A peer-reviewed study published in the journal Science, drawing on crowdsourced data from over 45,000 volunteer cleanups between 2016 and 2023, found that plastic bag policies led to a 25% to 47% reduction in plastic bag litter in areas where they were implemented.33Ocean Conservancy. Peer-Reviewed Study Confirms Effectiveness of Plastic Bag Bans A separate January 2024 study of five U.S. cities and states covering more than 12 million people found that bag bans reduced consumption by roughly 6 billion bags per year, or about 300 bags per person annually.34Britannica ProCon. Single-Use Plastics Debate
The picture is more complicated than those headline numbers suggest, however. Only about 5% to 6% of plastic in the United States is successfully recycled, according to Greenpeace. Even with current mitigation policies in place, more than 17 million tons of plastic would still enter nature annually. And plastic production itself accounts for an estimated 4.5% of global carbon dioxide emissions, a figure projected to outpace emissions from coal by 2030 if production remains unchecked.34Britannica ProCon. Single-Use Plastics Debate
The alternatives to single-use plastic bags carry their own environmental costs, and those costs depend heavily on consumer behavior. A UNEP life cycle assessment found that cotton bags must be reused 50 to 150 times to match the climate impact of a single plastic bag. Durable polypropylene bags need 10 to 20 reuses, and slimmer reusable bags 5 to 10.35UNEP. Single-Use Plastic Bags and Their Alternatives Paper bags contribute less to litter but often have a larger impact on climate change, eutrophication, and acidification than plastic bags, particularly if landfilled rather than incinerated. Biodegradable and compostable plastics, counterintuitively, can be the worst option for climate impacts when they end up in landfills, where they release methane rather than decomposing as intended.

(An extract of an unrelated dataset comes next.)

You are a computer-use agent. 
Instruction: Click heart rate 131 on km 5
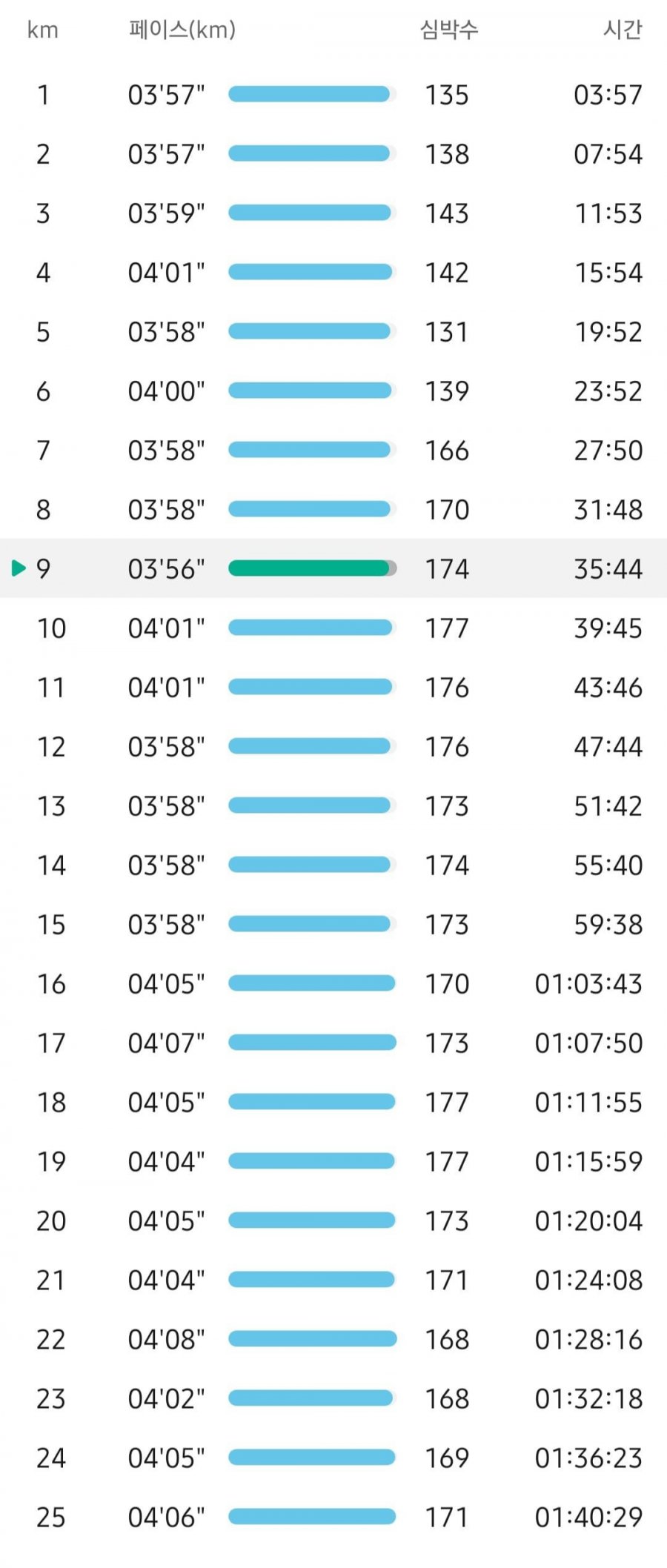pos(447,331)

A January 2026 study in Nature Reviews Clean Technology found that substituting conventional plastics with biodegradable alternatives could reduce ecotoxicity by up to 34% by 2050 but would more than double the plastics industry’s water footprint due to the biomass cultivation required to produce them.36Yale School of the Environment. Environmental Trade-Offs of Biodegradable Plastics Faster-degrading options result in lower ecotoxicity but higher greenhouse gas emissions. The consistent finding across the research is that no alternative material is automatically better than plastic; the environmental outcome depends on how many times the replacement is reused and whether the local waste management system can handle it properly.